Skip to content

Latest commit

 

History

History
20 lines (14 loc) · 2 KB

File metadata and controls

20 lines (14 loc) · 2 KB

Putting the "Re" in "ReAnalysis"

With Talos we have created a process which can both analyse data as a one-time event, and run re-analysis, building on previous results with each run. By referencing and building on previous results, we can prioritise new variants (novel classifications, or changed evidence) and reduce the amount of work needed to re-analyse a case by allowing users to filter out variants which were seen previously and have not changed.

Talos does this through storing a representation of each run's results, and feeding those forwards into future runs.

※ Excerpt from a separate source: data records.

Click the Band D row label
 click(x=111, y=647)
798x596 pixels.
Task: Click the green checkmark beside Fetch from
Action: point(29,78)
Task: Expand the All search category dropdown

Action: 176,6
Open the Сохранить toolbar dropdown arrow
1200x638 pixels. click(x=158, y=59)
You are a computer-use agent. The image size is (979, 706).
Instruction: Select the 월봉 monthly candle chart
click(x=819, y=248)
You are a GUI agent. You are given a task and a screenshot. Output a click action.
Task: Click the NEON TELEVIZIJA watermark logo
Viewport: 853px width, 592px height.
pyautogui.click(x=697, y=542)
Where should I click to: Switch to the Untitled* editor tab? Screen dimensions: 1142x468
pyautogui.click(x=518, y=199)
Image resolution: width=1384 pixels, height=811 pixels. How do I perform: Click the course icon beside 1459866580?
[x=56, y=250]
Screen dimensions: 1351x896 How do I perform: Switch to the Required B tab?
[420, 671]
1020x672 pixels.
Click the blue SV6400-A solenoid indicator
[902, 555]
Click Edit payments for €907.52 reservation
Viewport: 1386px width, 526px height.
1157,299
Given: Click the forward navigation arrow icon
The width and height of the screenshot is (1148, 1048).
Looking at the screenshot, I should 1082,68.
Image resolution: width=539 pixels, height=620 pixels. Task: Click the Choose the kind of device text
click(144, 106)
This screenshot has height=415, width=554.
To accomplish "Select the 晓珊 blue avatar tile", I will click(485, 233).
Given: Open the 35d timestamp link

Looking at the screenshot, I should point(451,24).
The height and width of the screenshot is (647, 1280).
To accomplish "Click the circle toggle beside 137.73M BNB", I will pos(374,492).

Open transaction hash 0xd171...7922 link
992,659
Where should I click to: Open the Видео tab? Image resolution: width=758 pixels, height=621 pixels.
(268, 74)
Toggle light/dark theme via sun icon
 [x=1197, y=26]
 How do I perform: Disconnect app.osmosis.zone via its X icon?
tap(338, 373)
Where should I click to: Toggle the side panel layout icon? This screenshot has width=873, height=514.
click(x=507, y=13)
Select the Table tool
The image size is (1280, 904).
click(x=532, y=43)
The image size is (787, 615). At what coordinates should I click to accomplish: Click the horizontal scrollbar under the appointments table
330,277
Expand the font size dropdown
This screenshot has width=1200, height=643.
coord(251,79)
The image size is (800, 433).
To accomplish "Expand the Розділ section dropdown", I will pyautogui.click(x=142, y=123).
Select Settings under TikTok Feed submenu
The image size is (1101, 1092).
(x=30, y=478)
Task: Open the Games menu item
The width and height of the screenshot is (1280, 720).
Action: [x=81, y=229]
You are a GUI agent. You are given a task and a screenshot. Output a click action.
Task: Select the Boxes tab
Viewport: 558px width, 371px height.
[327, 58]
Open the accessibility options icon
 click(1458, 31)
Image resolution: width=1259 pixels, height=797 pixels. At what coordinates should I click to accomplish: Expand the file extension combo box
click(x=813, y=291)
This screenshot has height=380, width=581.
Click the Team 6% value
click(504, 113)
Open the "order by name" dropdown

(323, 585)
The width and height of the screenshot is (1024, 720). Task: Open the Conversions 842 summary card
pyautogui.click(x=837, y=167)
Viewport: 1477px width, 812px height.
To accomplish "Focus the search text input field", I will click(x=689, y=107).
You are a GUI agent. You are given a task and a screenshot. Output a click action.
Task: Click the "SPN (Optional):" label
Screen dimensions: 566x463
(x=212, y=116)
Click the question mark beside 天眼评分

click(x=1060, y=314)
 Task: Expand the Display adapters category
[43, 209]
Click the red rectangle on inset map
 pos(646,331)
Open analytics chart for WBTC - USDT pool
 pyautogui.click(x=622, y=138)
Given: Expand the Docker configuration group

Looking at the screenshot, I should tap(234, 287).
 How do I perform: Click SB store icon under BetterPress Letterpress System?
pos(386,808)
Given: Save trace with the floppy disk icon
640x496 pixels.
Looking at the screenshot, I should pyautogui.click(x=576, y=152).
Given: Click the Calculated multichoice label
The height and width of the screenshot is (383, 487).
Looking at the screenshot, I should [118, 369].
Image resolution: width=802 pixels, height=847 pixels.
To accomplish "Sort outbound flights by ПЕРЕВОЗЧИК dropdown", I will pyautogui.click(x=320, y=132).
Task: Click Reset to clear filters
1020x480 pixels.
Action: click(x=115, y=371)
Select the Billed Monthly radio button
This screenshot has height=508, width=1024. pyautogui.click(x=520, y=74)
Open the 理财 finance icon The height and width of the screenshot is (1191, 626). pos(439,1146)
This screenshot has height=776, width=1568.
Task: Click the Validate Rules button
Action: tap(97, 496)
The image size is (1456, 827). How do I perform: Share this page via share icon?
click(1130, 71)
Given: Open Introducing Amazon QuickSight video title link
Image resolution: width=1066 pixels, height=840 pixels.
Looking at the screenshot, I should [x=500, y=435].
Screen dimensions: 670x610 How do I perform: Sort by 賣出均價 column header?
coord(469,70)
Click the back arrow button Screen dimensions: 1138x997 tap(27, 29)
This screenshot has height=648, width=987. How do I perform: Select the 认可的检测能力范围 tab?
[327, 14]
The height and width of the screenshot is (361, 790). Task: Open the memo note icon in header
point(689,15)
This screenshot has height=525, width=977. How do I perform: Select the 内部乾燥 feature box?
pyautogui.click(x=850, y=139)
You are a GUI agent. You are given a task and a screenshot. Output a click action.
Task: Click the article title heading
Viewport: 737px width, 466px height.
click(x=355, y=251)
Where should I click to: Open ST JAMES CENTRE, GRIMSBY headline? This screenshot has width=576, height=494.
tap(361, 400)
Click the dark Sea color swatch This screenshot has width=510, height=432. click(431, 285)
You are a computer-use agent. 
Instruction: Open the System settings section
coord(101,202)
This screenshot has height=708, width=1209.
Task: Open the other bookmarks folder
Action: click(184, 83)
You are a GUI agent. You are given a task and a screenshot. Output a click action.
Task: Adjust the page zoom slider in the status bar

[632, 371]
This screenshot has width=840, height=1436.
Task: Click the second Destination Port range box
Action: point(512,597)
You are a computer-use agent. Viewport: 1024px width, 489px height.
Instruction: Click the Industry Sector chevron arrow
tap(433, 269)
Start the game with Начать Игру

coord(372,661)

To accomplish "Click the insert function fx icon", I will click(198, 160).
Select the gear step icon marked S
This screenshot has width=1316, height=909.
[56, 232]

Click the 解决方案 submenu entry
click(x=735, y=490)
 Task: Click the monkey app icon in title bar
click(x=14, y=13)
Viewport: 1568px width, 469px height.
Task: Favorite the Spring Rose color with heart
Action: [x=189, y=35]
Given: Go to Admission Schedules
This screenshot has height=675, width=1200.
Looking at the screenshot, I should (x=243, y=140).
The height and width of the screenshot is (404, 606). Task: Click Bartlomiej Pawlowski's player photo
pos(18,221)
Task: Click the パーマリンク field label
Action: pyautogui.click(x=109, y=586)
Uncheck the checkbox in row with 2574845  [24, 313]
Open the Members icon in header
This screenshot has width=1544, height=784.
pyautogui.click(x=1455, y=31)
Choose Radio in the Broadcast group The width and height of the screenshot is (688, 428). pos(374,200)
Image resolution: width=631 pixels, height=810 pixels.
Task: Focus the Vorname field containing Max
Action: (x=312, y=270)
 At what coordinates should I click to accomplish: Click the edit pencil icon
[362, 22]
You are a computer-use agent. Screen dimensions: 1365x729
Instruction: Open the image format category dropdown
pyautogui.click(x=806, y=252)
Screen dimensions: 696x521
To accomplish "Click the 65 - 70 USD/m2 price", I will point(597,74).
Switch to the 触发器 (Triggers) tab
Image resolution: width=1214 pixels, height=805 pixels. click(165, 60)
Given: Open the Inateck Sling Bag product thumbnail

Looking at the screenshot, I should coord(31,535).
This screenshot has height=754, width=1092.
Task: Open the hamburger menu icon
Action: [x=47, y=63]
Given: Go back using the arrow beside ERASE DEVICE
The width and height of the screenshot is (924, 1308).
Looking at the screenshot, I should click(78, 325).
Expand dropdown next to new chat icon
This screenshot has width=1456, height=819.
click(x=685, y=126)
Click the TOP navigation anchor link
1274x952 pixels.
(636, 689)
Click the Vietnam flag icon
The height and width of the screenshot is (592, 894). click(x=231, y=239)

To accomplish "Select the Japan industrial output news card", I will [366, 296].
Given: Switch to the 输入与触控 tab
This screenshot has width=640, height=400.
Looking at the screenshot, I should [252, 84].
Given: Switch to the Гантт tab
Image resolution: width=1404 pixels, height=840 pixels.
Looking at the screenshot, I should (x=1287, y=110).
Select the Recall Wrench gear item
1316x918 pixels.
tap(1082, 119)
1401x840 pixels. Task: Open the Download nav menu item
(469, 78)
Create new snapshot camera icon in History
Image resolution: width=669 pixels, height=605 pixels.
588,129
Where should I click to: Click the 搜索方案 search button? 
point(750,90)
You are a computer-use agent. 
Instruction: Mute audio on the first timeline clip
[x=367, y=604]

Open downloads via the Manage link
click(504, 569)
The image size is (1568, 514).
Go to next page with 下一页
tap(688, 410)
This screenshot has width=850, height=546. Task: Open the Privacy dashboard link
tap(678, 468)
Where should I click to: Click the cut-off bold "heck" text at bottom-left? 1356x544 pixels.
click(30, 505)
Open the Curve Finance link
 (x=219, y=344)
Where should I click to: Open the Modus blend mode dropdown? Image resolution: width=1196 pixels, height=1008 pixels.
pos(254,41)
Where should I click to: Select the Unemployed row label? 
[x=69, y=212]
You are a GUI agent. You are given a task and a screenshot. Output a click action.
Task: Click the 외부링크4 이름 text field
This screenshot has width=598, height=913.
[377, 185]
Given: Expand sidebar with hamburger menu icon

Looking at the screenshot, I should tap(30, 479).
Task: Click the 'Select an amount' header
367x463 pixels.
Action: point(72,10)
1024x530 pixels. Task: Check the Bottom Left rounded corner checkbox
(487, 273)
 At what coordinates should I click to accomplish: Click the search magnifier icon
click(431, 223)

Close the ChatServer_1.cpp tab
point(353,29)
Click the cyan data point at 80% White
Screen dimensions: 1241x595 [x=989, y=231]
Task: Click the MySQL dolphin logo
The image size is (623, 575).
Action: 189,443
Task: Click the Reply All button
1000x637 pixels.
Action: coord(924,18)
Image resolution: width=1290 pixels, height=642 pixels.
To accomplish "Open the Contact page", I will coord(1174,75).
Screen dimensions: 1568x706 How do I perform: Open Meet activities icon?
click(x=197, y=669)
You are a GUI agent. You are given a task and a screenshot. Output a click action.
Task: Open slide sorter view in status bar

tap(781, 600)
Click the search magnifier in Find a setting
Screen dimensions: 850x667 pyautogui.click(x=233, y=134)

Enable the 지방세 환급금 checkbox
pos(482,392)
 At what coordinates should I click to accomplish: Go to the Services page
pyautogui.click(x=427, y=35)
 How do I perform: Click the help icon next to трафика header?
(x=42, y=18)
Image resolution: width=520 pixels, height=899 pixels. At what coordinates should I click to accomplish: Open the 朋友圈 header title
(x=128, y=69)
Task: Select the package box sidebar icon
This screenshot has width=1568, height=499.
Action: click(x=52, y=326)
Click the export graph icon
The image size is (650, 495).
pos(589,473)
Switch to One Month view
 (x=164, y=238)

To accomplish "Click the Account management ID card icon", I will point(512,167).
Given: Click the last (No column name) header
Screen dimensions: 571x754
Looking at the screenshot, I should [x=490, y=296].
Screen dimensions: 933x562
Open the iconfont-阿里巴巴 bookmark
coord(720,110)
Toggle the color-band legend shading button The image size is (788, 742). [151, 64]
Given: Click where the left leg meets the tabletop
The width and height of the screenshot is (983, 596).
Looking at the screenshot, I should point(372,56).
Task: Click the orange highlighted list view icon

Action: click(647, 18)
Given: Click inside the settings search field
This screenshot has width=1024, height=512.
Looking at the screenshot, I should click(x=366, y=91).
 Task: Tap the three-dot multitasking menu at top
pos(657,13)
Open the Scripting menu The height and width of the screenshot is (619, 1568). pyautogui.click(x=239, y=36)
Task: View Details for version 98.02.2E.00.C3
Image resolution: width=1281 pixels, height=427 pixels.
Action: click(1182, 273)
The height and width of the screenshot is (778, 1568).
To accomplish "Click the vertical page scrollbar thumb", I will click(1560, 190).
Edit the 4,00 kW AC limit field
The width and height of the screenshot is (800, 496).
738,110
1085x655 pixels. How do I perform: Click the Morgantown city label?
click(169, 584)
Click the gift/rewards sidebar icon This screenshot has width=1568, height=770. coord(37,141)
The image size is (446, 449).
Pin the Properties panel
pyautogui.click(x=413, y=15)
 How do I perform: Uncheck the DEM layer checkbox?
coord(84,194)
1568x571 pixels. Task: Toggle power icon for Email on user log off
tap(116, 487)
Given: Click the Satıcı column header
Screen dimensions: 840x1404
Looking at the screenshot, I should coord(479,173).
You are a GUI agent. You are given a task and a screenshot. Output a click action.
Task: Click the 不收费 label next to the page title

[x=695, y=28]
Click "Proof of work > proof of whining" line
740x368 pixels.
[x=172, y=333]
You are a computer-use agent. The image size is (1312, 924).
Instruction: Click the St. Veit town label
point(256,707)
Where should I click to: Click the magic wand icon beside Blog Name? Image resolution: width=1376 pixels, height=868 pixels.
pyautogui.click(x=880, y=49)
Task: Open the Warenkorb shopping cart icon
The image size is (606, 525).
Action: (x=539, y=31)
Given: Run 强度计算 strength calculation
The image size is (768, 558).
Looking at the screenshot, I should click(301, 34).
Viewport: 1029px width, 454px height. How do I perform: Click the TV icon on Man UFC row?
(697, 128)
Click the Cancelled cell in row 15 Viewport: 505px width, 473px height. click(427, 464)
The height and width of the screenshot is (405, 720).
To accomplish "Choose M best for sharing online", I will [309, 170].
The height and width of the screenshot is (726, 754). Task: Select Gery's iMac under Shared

By incorporating the variants and timestamps from a series of executions, we gradually build a record of all previously seen results, each with the original date of its observation. This allows us to see when a variant was first classified, and how its classification has changed over time. This is then reflected in the report, where the date shows the most recent observation of changed evidence.

For NextFlow, this is mediated through the history column in the input TSV.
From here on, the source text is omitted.